By decreasing the empty area and rebalancing the inside rings, we lastly acquired a well-packed, round construction with a small central hole — matching the TMT design.

Lesson: Use domain-specific constraints (like complete depend = 492) as guideposts for structure parameters.

Step 7: Including Numbering and Tooltips

“We need to have a quantity on every hexagonal section. They need to be numbered sequentially. The primary within the first row needs to be 1 and the final within the final row needs to be 492. After we present the hexagonal section info on mouseover, we must always present the quantity as properly.”

Claude initially assigned numbers primarily based on ring index, not row order.

“You might be producing numbers primarily based on place within the ring… However the numbering needs to be row-based. So we must always someway map the rings to the row. For instance, Ring 13 section quantity 483 is in row 1 and needs to be numbered 1, and many others.

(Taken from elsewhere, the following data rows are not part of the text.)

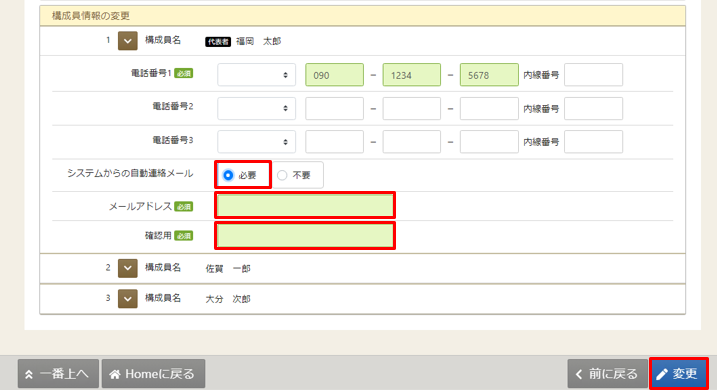The height and width of the screenshot is (390, 719).
Task: Expand member 2 佐賀 一郎 chevron
Action: (127, 268)
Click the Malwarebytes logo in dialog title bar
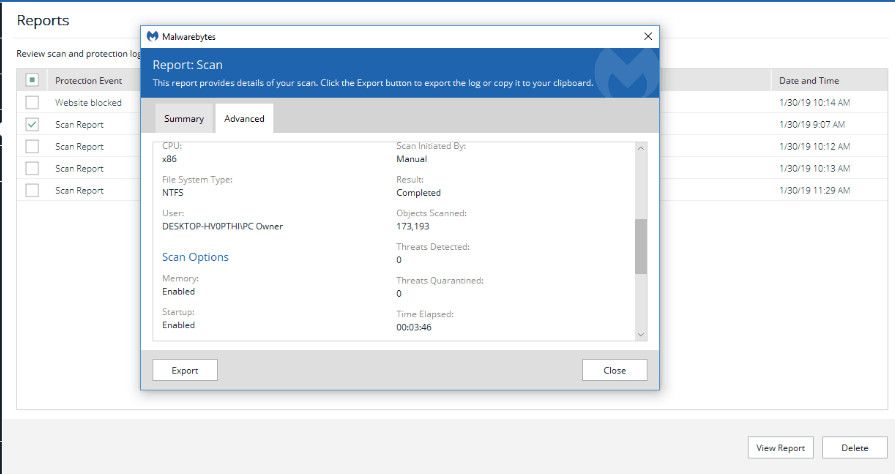Viewport: 895px width, 474px height. point(152,37)
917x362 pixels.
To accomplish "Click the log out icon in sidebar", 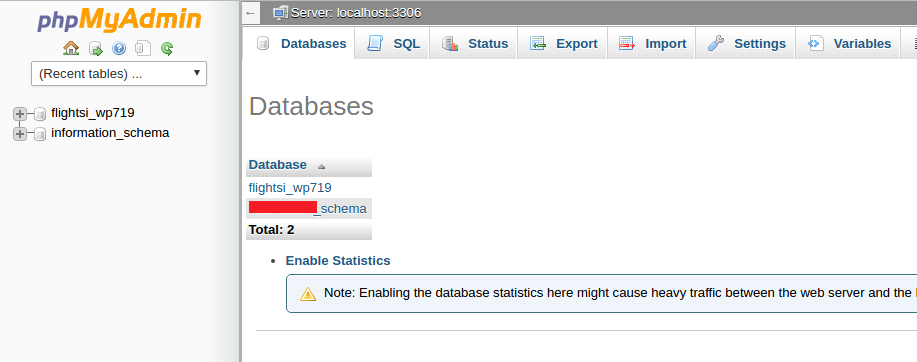I will click(95, 49).
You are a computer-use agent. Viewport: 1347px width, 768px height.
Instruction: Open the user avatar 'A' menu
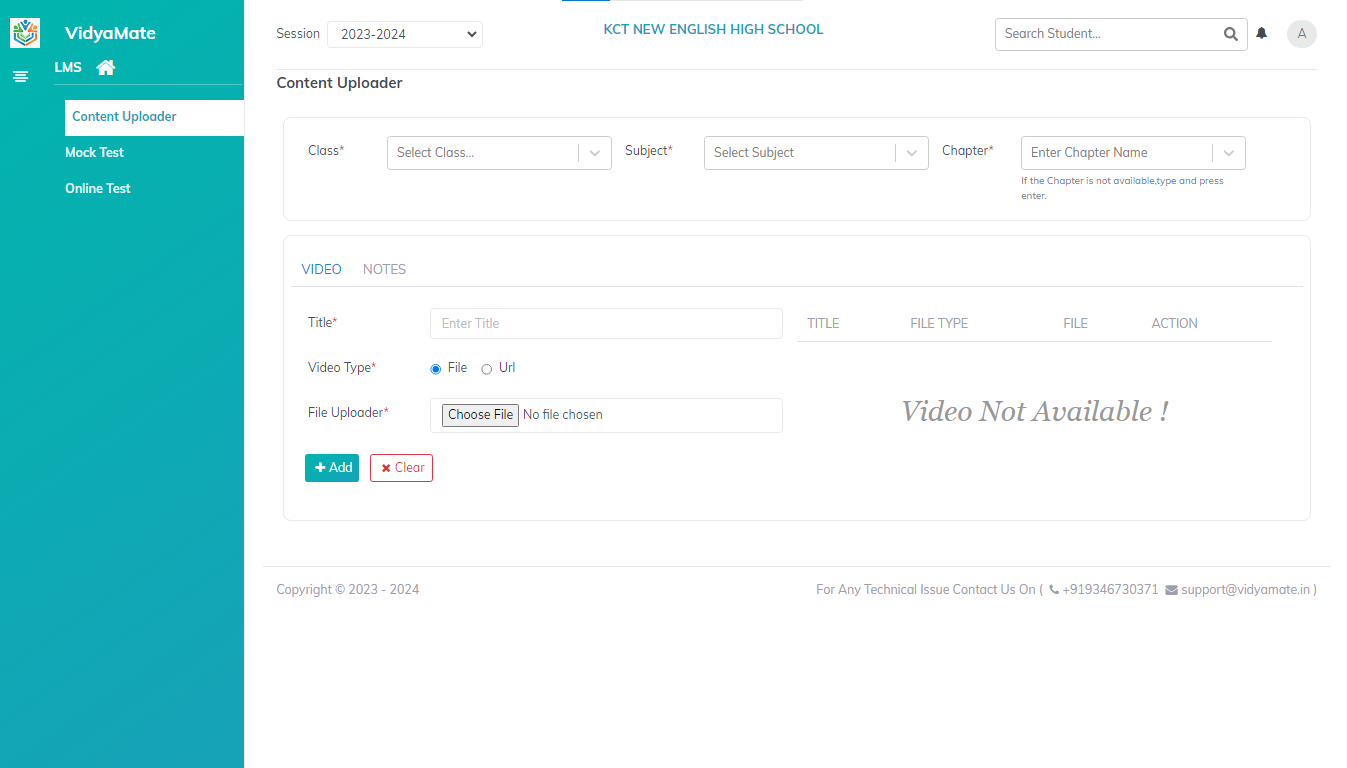pos(1301,34)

Are you able to recommend a approach to map segments from rings to rows this fashion?”

As soon as this mapping was applied, the whole lot fell into place:

• A round structure of 492 numbered segments
• A small central hole
• Tooltips exhibiting section metadata
• Visible symmetry from outer to inside rings

Reflections

This expertise taught me a number of key classes:

1. LLMs enable you get on with it: Even with zero data of D3.js or SVG geometry, I may begin constructing instantly. The AI scaffolded the coding, and I realized via the method.
2. Prompting is iterative: My first immediate wasn’t improper — it simply wasn’t particular sufficient. By reviewing the output at every step, clarified what I actually wished and refined my asks accordingly.
3. LLMs unlock studying via constructing: In the long run, I did not simply get a working UI. I acquired an comprehensible codebase and a hands-on entry level into a brand new know-how. Constructing first and studying from it.

Conclusion

What began as a obscure design concept was a functioning, symmetric, interactive visualization of the Thirty Meter Telescope’s mirror — constructed collaboratively with an LLM.

This expertise reaffirmed that prompt-driven improvement is not nearly producing code — it is about pondering via design, clarifying intent, and constructing your means into understanding.

For those who’ve ever wished to discover a brand new know-how, construct a UI, or sort out a domain-specific visualization — do not wait to be taught all of it first.

Begin constructing with an LLM. You may be taught alongside the way in which.